◆ PASSAGE:
****************************************
Can hydrogen power your net zero pathway?

Kelly Jiang, Technology Strategy and Innovation Analyst for Centrica Business Solutions, explores the potential of hydrogen to deliver on the global decarbonisation challenge and help organisations along the energy pathway to their net-zero goals.

The future energy system will be very different. It will be almost fully decarbonised, digitalised, decentralised and distributed. Doing more of the same is no longer enough to access the opportunities this future brings. Innovative new solutions are required to tackle the climate crisis, control rising costs and improve energy security. Can hydrogen could provide an answer?

Hydrogen produces no carbon emissions at the point of use and has the potential to be produced with low or zero emissions. As such it is seen as a versatile, long-term alternative to burning fossil fuels.

There are 3 main methods of hydrogen generation.

  • Grey hydrogen is created by steam methane reforming (SMR); that is, combining steam (H2O) and methane (CH4) at a high temperature to create hydrogen (H2) gas. Carbon dioxide (CO2) is released as a waste product. This is the process by which most hydrogen is produced today.
  • Green hydrogen is produced by electrolysis (electric splitting) of water. An electric current is run through water, separating it into hydrogen (H2) and oxygen (O2) gas. If the energy used to power this process is renewable, then the green hydrogen is emission-free.
  • Blue hydrogen is created by steam methane reforming plus carbon capture. Carbon capture has the potential to reduce emissions from hydrogen production by 60-85% , but it does not yet exist commercially.

Today, approximately 70m tonnes of hydrogen is produced globally across industry each year, used mainly in oil refining and the production of ammonia for fertilisers. But around 97% is created from fossil-fuels using the SMR process.

Business benefits

Blue and green hydrogen can play a pivotal role in accelerating decarbonisation through to 2030 and beyond. Recent analysis from Bloomberg NEF concluded that the large-scale, global deployment of renewable hydrogen across the energy, transport and industrial sectors could reduce their annual emissions by up to 34% by 2050. 

Hydrogen production via electrolysis is a promising option for increasing the utilisation of electricity from renewable resources in a world where we may often have surplus production of electricity from wind and solar.

Hydrogen is an energy carrier that can complement electrification by providing the flexibility required for power system balancing. This can reduce the need for peaking capacity and provide greater resilience.

In its 2020 Future Energy Scenarios report, National Grid says that hydrogen’s role in providing zero carbon flexibility and peaking plant will be very important in all scenarios. Even its most cautious net zero scenario will require at least 15TWh of hydrogen storage by 2050.
****************************************
Stored data entries:

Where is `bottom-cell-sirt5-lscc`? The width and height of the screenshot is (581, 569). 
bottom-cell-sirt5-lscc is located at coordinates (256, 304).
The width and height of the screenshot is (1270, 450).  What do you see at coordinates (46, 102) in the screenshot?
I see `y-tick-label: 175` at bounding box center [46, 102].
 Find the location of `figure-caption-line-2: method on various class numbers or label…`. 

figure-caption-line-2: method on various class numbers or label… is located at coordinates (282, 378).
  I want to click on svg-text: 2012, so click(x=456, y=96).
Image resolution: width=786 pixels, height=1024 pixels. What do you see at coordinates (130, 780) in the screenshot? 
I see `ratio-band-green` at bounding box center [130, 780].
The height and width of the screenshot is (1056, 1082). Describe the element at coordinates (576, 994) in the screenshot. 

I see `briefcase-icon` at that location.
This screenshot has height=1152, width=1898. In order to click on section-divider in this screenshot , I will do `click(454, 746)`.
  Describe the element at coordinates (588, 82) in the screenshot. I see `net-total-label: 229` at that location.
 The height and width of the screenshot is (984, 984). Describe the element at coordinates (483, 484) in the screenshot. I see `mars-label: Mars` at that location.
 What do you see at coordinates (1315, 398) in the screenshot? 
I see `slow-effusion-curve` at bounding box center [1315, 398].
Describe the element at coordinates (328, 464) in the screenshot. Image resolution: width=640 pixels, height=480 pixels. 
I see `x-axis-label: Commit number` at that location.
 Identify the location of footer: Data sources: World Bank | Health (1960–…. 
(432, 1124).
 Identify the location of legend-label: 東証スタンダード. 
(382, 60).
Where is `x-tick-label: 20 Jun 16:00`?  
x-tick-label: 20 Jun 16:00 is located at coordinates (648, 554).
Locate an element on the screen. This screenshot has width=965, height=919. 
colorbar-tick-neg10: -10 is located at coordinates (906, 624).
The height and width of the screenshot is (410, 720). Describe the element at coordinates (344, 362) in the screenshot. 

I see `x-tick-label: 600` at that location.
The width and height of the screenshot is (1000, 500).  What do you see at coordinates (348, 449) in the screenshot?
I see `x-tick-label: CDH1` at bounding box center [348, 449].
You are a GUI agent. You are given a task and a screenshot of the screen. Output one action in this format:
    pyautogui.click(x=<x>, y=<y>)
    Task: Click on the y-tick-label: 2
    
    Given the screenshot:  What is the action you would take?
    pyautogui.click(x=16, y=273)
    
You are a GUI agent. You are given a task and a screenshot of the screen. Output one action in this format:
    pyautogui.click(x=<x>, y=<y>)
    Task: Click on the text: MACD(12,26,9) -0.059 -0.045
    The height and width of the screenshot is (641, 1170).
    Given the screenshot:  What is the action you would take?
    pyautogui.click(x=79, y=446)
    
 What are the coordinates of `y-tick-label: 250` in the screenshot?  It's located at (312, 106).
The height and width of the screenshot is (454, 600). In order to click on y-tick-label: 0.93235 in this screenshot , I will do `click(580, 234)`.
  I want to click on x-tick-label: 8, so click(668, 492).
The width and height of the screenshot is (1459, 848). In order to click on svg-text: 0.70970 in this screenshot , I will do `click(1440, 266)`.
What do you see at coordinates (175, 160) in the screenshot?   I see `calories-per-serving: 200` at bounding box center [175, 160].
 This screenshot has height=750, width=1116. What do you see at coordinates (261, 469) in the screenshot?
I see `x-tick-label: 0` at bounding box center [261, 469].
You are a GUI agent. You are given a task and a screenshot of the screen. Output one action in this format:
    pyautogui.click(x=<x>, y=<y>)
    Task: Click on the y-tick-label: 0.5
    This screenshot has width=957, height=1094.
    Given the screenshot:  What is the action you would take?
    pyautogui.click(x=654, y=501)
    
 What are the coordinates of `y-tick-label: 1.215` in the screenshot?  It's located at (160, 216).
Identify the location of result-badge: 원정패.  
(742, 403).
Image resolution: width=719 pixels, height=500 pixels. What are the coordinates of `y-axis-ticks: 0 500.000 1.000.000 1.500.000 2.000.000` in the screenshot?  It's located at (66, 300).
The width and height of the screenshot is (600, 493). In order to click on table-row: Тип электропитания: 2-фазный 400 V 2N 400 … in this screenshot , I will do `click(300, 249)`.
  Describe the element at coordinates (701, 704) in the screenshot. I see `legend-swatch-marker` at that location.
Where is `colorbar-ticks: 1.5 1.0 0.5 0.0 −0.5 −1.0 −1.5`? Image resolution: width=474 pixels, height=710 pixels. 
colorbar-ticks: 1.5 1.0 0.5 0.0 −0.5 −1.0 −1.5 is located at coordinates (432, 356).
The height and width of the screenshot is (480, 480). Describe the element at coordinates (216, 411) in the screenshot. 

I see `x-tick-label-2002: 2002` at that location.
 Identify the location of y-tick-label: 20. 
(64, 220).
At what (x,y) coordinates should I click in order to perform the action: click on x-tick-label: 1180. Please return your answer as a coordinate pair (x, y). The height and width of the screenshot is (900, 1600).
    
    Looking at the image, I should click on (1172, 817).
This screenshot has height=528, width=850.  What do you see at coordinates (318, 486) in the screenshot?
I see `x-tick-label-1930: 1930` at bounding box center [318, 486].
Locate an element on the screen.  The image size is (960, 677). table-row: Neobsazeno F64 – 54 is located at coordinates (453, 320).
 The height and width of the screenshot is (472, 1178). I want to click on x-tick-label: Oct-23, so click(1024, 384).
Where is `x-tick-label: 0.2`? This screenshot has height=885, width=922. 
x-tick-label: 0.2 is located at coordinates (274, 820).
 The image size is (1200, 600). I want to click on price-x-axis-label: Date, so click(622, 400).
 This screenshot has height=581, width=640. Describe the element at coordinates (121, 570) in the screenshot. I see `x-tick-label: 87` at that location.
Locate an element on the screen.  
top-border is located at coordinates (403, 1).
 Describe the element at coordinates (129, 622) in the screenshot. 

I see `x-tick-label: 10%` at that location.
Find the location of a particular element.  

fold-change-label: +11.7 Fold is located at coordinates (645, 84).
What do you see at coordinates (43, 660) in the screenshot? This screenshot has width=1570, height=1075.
****************************************
◆ EXPLORE THE MATERIAL:
**a)** Answer these from the hydrogen article:
(i) About how many tonnes of hydrogen are produced around the world each year?
(ii) By what range could carbon capture cut emissions from hydrogen production?
(iii) How much hydrogen storage will National Grid's most cautious net zero scenario need by 2050?
**b)** List every word the hydrogen article uses to describe what the future energy system will be like.
**c)** Pick up the hydrogen article after its final sentence and write what comes next.
None of the stored data entries matter here.

◆ ANSWERS BELOW:
**a)**
(i) About 70m tonnes.
(ii) By 60-85%.
(iii) At least 15TWh.

**b)** Decarbonised (almost fully), digitalised, decentralised, distributed.

**c)**
Commercial uses for hydrogen

Huge progress has been made in decarbonising power systems, but transport and heat have been left behind. Industrial heat emissions are particularly problematic. Hydrogen could make a contribution to sustainable heat, transport and power, by:

  • Replacing natural gas for industrial processes that are difficult to electrify due to high-grade heat requirements – estimated to account for around 10% of global CO2 emissions.
  • Replacing natural gas for heating, particularly for homes or businesses that are unsuitable for heat pumps, or without significant insulation, potentially in combination with heat pumps.
  • Providing energy flexibility through use as longer term power storage – by converting power to hydrogen during excess supply and then converting back when demand increases or supply drops.
  • Powering heavy duty transport, such as HGVs, shipping and aviation, where the long-range travel plus weight and volume considerations require a high energy density fuel.

Government policy

Scaling-up and commercialising hydrogen production and deployment requires a strategic approach on a global level. It is critical that policy makers collaborate to prepare infrastructure and create the right market conditions to capitalise on the hydrogen opportunity and bring down costs.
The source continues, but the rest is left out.